[Data items]
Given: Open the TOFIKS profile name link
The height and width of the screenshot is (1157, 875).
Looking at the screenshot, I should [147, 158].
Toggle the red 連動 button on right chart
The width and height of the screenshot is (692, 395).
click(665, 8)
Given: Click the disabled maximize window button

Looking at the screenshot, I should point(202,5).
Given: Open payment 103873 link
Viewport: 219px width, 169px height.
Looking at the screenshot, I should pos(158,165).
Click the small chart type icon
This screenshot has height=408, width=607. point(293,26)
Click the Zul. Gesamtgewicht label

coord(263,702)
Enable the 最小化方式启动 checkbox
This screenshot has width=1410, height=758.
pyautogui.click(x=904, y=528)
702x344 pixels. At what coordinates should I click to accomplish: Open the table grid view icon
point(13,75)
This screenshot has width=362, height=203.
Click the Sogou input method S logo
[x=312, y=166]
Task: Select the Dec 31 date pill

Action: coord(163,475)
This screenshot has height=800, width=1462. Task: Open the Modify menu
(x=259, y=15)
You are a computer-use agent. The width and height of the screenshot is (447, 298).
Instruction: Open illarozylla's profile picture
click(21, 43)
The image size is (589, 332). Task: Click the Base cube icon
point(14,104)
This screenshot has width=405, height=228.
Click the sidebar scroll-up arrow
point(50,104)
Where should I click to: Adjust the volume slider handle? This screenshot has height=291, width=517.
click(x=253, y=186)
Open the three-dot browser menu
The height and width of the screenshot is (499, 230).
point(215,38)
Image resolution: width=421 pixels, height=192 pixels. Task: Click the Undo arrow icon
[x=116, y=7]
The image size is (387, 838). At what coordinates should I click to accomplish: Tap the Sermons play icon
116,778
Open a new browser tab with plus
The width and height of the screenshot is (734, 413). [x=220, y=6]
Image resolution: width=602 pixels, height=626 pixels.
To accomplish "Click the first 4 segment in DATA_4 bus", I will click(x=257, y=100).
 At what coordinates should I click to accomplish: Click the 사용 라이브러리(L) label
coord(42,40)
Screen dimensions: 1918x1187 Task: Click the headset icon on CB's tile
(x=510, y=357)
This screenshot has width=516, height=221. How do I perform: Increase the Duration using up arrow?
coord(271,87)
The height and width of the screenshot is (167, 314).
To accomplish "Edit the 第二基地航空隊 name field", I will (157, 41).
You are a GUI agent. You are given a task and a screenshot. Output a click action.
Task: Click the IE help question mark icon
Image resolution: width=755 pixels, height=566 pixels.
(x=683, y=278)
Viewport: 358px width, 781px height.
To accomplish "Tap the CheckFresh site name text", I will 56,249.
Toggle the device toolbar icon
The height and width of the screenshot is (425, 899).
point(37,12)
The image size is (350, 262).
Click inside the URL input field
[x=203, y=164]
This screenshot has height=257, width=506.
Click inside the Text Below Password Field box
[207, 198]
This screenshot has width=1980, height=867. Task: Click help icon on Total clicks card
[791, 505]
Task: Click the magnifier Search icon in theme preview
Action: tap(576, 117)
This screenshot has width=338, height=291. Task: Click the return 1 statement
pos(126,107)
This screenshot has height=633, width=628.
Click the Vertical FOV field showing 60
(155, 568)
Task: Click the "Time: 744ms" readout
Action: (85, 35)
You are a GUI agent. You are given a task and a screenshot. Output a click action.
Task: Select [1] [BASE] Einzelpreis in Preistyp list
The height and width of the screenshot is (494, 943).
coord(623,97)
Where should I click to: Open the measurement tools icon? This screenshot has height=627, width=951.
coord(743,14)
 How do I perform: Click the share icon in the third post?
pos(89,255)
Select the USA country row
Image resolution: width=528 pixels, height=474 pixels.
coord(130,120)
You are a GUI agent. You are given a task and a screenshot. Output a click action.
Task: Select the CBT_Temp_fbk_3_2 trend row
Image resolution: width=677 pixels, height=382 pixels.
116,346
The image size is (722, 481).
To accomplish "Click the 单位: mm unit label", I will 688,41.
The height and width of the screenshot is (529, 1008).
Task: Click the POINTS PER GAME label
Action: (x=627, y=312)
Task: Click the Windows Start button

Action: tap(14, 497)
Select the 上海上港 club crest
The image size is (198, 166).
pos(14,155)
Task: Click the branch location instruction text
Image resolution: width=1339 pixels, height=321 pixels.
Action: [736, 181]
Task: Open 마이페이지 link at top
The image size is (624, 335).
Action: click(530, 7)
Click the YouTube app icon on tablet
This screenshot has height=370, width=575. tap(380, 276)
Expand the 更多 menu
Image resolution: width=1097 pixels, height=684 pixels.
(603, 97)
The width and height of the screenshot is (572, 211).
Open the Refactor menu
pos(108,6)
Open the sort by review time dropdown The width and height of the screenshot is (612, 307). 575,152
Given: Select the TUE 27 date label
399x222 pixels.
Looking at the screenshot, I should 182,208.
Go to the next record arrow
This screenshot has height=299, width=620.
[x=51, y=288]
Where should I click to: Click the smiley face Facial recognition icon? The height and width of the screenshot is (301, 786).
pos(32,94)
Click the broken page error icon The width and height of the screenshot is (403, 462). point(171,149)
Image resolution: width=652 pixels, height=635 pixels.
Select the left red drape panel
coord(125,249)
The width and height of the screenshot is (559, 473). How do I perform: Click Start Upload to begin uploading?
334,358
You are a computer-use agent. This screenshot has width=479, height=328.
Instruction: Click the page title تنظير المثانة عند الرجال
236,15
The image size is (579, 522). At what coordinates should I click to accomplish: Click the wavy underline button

• **Task**
Output every entry again, exactly as given.

• **Solution**
Given: Open the TOFIKS profile name link
The height and width of the screenshot is (1157, 875).
Looking at the screenshot, I should [147, 158].
Toggle the red 連動 button on right chart
The width and height of the screenshot is (692, 395).
click(665, 8)
Given: Click the disabled maximize window button

Looking at the screenshot, I should point(202,5).
Given: Open payment 103873 link
Viewport: 219px width, 169px height.
Looking at the screenshot, I should pos(158,165).
Click the small chart type icon
This screenshot has height=408, width=607. point(293,26)
Click the Zul. Gesamtgewicht label

coord(263,702)
Enable the 最小化方式启动 checkbox
This screenshot has width=1410, height=758.
pyautogui.click(x=904, y=528)
702x344 pixels. At what coordinates should I click to accomplish: Open the table grid view icon
point(13,75)
This screenshot has width=362, height=203.
Click the Sogou input method S logo
[x=312, y=166]
Task: Select the Dec 31 date pill

Action: coord(163,475)
This screenshot has height=800, width=1462. Task: Open the Modify menu
(x=259, y=15)
You are a computer-use agent. The width and height of the screenshot is (447, 298).
Instruction: Open illarozylla's profile picture
click(21, 43)
The image size is (589, 332). Task: Click the Base cube icon
point(14,104)
This screenshot has width=405, height=228.
Click the sidebar scroll-up arrow
point(50,104)
Where should I click to: Adjust the volume slider handle? This screenshot has height=291, width=517.
click(x=253, y=186)
Open the three-dot browser menu
The height and width of the screenshot is (499, 230).
point(215,38)
Image resolution: width=421 pixels, height=192 pixels. Task: Click the Undo arrow icon
[x=116, y=7]
The image size is (387, 838). At what coordinates should I click to accomplish: Tap the Sermons play icon
116,778
Open a new browser tab with plus
The width and height of the screenshot is (734, 413). [x=220, y=6]
Image resolution: width=602 pixels, height=626 pixels.
To accomplish "Click the first 4 segment in DATA_4 bus", I will click(x=257, y=100).
 At what coordinates should I click to accomplish: Click the 사용 라이브러리(L) label
coord(42,40)
Screen dimensions: 1918x1187 Task: Click the headset icon on CB's tile
(x=510, y=357)
This screenshot has width=516, height=221. How do I perform: Increase the Duration using up arrow?
coord(271,87)
The height and width of the screenshot is (167, 314).
To accomplish "Edit the 第二基地航空隊 name field", I will (157, 41).
You are a GUI agent. You are given a task and a screenshot. Output a click action.
Task: Click the IE help question mark icon
Image resolution: width=755 pixels, height=566 pixels.
(x=683, y=278)
Viewport: 358px width, 781px height.
To accomplish "Tap the CheckFresh site name text", I will 56,249.
Toggle the device toolbar icon
The height and width of the screenshot is (425, 899).
point(37,12)
The image size is (350, 262).
Click inside the URL input field
[x=203, y=164]
This screenshot has height=257, width=506.
Click inside the Text Below Password Field box
[207, 198]
This screenshot has width=1980, height=867. Task: Click help icon on Total clicks card
[791, 505]
Task: Click the magnifier Search icon in theme preview
Action: tap(576, 117)
This screenshot has width=338, height=291. Task: Click the return 1 statement
pos(126,107)
This screenshot has height=633, width=628.
Click the Vertical FOV field showing 60
(155, 568)
Task: Click the "Time: 744ms" readout
Action: (85, 35)
You are a GUI agent. You are given a task and a screenshot. Output a click action.
Task: Select [1] [BASE] Einzelpreis in Preistyp list
The height and width of the screenshot is (494, 943).
coord(623,97)
Where should I click to: Open the measurement tools icon? This screenshot has height=627, width=951.
coord(743,14)
 How do I perform: Click the share icon in the third post?
pos(89,255)
Select the USA country row
Image resolution: width=528 pixels, height=474 pixels.
coord(130,120)
You are a GUI agent. You are given a task and a screenshot. Output a click action.
Task: Select the CBT_Temp_fbk_3_2 trend row
Image resolution: width=677 pixels, height=382 pixels.
116,346
The image size is (722, 481).
To accomplish "Click the 单位: mm unit label", I will 688,41.
The height and width of the screenshot is (529, 1008).
Task: Click the POINTS PER GAME label
Action: (x=627, y=312)
Task: Click the Windows Start button

Action: tap(14, 497)
Select the 上海上港 club crest
The image size is (198, 166).
pos(14,155)
Task: Click the branch location instruction text
Image resolution: width=1339 pixels, height=321 pixels.
Action: [736, 181]
Task: Open 마이페이지 link at top
The image size is (624, 335).
Action: click(530, 7)
Click the YouTube app icon on tablet
This screenshot has height=370, width=575. tap(380, 276)
Expand the 更多 menu
Image resolution: width=1097 pixels, height=684 pixels.
(603, 97)
The width and height of the screenshot is (572, 211).
Open the Refactor menu
pos(108,6)
Open the sort by review time dropdown The width and height of the screenshot is (612, 307). 575,152
Given: Select the TUE 27 date label
399x222 pixels.
Looking at the screenshot, I should 182,208.
Go to the next record arrow
This screenshot has height=299, width=620.
[x=51, y=288]
Where should I click to: Click the smiley face Facial recognition icon? The height and width of the screenshot is (301, 786).
pos(32,94)
Click the broken page error icon The width and height of the screenshot is (403, 462). point(171,149)
Image resolution: width=652 pixels, height=635 pixels.
Select the left red drape panel
coord(125,249)
The width and height of the screenshot is (559, 473). How do I perform: Click Start Upload to begin uploading?
334,358
You are a computer-use agent. This screenshot has width=479, height=328.
Instruction: Click the page title تنظير المثانة عند الرجال
236,15
The image size is (579, 522). At what coordinates should I click to accomplish: Click the wavy underline button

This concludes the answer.